UNCERTAIN FUTURE IN SYRIA, IRAN SAYS
Iran has made it known on Wednesday, in an official statement, that it considers the future of Syria to be “uncertain”, taking into account the current situation, although without clarifying which aspects of the political panorama of the latter country it refers to. Damascus has requested, for its part, that alarmist statements not be spread that could complicate the process of normalization underway.
In this regard, the foreign minister of the new Syrian government, Asaad Hassan al-Shibani, has formulated a direct response, asking the countries that maintain relations with Damascus “not to contribute to the opening of a period of chaos”
It is evident that the changes that have occurred in Iran, with the end of the years presided over by Bashir El Assad, have caused unrest in Iran, where the Islamic leaders maintained a positive relationship with the president of the country.
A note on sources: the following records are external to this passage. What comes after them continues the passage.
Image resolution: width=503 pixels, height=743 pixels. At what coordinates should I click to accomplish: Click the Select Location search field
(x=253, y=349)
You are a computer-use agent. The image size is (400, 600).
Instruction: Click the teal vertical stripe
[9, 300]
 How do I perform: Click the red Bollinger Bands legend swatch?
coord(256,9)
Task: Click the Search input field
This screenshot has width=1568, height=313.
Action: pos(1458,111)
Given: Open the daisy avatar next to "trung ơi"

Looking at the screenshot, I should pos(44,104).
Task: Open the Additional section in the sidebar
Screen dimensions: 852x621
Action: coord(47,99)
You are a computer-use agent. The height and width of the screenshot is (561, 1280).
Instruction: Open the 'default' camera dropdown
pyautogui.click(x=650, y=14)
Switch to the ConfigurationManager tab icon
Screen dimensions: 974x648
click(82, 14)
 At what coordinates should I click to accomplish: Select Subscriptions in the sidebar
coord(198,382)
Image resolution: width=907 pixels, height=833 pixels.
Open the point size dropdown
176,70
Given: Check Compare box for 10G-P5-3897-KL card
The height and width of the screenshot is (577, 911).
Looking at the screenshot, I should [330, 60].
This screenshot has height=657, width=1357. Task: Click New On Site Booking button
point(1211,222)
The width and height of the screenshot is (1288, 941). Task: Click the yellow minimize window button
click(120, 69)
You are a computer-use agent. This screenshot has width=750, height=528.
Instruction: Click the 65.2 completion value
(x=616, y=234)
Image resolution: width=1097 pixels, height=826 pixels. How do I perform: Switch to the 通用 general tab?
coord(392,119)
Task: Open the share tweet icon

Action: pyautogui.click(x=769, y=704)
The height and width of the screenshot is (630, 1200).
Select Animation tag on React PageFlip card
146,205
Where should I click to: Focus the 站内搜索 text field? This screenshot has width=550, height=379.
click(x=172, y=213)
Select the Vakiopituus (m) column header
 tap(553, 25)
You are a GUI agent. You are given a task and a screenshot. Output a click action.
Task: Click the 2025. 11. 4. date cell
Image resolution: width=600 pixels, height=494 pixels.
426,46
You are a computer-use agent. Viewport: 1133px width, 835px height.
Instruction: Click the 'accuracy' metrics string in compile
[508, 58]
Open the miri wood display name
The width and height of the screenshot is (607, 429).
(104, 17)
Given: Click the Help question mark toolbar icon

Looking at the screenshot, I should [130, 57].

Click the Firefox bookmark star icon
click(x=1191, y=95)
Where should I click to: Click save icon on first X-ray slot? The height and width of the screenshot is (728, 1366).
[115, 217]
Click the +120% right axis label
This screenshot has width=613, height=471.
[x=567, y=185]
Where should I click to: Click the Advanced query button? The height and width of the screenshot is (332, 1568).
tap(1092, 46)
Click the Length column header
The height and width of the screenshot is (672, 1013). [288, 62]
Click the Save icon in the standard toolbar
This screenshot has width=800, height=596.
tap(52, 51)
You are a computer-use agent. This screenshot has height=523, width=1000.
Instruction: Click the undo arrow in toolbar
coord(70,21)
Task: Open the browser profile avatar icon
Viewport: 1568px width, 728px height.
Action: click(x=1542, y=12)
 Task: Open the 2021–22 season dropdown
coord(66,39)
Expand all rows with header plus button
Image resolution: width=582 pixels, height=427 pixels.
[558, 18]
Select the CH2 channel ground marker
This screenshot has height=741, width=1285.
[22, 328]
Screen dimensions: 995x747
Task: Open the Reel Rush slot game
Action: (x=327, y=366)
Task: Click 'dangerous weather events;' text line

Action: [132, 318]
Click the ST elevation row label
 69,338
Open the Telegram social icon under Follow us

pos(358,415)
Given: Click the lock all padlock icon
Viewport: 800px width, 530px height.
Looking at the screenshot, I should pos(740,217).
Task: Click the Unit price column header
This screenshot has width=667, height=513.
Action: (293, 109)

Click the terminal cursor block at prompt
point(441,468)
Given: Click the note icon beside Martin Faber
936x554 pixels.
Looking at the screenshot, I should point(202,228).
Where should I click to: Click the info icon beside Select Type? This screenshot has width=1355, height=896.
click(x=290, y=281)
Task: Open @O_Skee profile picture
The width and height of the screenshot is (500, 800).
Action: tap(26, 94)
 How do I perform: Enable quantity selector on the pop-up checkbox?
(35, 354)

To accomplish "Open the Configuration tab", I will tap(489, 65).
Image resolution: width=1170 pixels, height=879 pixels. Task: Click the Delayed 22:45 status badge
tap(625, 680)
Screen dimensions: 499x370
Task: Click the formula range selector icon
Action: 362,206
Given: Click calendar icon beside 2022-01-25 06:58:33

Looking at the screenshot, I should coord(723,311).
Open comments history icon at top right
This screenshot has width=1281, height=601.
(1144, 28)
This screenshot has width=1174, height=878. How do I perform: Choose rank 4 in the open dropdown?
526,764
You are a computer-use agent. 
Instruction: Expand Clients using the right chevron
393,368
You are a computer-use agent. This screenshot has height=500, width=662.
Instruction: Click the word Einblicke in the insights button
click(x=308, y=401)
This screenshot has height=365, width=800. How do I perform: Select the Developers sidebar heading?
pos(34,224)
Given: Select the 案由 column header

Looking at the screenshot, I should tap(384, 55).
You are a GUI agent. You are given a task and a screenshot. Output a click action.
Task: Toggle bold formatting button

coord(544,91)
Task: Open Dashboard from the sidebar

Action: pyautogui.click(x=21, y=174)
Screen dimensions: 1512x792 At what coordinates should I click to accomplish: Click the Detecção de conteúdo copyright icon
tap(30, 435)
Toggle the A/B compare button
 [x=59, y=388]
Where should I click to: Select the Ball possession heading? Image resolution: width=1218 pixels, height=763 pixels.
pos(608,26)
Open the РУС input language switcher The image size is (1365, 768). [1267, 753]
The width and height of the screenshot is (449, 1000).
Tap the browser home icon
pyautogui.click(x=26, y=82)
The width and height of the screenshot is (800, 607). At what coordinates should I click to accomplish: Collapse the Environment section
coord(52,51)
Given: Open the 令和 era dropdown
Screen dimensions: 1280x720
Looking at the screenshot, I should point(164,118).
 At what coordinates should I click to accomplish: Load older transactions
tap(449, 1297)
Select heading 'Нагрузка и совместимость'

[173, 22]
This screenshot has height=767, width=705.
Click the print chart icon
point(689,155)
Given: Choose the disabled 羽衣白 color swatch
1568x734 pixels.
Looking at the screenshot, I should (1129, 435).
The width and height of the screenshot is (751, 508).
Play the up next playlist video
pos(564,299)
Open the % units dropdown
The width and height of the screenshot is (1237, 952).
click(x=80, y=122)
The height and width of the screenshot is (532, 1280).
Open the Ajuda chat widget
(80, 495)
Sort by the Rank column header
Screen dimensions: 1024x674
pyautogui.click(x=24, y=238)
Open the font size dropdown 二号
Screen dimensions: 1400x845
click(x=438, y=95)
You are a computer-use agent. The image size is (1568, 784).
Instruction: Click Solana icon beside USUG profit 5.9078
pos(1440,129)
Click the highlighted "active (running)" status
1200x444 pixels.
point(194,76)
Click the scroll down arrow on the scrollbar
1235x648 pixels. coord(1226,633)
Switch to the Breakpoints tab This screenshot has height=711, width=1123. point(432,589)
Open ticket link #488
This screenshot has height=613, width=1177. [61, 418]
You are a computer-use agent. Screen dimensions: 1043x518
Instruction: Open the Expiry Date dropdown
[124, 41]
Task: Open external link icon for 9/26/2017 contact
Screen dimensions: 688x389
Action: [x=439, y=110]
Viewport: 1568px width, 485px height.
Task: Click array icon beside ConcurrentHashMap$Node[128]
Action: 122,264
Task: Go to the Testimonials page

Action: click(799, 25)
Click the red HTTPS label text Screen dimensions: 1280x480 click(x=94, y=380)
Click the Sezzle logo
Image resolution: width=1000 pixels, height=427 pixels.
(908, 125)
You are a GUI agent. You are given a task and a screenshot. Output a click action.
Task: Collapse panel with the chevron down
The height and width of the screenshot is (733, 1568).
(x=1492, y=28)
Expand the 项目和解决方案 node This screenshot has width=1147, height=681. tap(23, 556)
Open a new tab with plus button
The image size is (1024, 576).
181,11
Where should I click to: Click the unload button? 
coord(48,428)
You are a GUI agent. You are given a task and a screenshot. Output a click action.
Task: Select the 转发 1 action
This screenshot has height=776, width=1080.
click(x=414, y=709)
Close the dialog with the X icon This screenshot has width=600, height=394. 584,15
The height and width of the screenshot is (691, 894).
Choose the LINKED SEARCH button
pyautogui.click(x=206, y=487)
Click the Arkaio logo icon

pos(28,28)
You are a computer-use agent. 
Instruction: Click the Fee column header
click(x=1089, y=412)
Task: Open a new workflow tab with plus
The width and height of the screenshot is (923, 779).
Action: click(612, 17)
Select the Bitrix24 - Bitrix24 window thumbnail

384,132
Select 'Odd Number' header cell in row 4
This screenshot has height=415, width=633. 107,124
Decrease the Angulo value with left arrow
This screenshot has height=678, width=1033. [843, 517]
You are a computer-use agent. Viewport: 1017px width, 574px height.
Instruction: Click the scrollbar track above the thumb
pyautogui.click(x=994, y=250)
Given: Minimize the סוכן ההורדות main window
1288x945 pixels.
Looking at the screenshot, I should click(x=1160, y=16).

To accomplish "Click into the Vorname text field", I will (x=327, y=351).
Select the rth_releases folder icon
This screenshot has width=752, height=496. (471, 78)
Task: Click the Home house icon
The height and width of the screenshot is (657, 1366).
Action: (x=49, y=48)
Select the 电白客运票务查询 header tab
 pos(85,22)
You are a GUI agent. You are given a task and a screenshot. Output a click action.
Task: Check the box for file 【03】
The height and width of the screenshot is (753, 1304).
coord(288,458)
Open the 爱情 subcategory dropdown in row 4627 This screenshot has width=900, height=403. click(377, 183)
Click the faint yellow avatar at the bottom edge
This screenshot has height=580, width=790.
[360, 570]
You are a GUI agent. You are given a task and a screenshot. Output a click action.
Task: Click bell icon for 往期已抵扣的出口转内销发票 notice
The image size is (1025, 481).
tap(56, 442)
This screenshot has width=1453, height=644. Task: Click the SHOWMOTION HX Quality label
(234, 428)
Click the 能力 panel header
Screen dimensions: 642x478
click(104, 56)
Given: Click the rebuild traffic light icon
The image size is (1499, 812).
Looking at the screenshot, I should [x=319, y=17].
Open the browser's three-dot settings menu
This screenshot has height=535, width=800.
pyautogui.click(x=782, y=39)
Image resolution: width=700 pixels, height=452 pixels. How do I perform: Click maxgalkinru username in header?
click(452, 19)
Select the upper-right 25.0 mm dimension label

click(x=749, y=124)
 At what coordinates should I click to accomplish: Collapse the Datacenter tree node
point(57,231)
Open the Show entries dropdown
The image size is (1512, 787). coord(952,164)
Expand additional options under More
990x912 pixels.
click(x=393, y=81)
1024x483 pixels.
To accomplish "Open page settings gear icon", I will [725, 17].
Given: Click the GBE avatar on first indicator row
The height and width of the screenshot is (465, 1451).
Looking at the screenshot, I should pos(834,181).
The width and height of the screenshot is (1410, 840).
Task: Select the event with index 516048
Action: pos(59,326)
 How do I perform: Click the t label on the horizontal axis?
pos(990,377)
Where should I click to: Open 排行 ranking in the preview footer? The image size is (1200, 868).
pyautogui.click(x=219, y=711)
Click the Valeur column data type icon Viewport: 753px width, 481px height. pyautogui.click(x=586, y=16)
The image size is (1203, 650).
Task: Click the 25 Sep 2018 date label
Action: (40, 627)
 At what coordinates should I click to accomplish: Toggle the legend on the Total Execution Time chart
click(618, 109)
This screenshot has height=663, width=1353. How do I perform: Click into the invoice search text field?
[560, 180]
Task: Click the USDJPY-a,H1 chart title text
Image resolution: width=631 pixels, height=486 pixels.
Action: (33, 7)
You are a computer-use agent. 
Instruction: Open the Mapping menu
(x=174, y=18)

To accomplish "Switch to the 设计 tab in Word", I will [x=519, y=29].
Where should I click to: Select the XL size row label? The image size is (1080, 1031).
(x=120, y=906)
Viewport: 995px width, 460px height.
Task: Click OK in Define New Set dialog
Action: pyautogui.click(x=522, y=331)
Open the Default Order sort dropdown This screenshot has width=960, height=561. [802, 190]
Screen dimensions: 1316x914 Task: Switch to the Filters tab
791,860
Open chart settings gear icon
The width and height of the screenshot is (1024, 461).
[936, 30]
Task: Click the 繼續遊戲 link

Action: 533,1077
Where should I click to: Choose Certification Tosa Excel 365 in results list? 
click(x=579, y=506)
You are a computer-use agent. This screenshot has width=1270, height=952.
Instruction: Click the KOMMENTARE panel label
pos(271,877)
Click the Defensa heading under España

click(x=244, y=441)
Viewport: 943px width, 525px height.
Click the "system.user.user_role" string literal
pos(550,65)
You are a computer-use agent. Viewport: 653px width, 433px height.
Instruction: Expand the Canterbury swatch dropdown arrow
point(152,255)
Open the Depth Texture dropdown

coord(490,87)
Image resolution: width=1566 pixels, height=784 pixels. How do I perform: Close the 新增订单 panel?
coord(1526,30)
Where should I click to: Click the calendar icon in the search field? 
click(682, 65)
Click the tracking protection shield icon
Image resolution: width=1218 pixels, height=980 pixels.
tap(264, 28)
Iran's Supreme Leader, Ayatollah Ali Khamenei, has described the events in Syria as a plot by the United States and Israel, with agency by neighbouring Turkiye. Khamenei said Iran was partly repaying Syria since Hafez al-Assad, the deposed president's father, assisted Iran when it was being invaded by neighbouring Iraq in the 1980s.
These accusations have been denied in the three designated capitals, where analysts understand the Islamic republic's unease, especially if the new Syria establishes strong diplomatic ties with Washington and Tek Aviv, which would in some way contribute to changing the existing panorama in the Middle East.
At the beginning of the changes in Syria, most commentators estimated that it would be the Islamists who would remain in power, even with the support of movements considered terrorists. Iran, on the other hand, has adopted a different position and considers that it is Israel and the United States that have come out on top. This controversy will take some time to resolve.
Tehran's intelligence services may have picked up signals that the fall of the Assad clan benefits the West. A theory that had no supporters at the beginning of the rapid victory of the HTS (Hayat Tahrir al-Sham) movement but which could evolve towards positions contrary to the Islamists.
It should be noted that Syria, under the presidency of Al Assad, received from Iran financial assistance estimated at billions of dollars; most of it sent during the civil war that began in 2011 until the ceasefire 13 years later.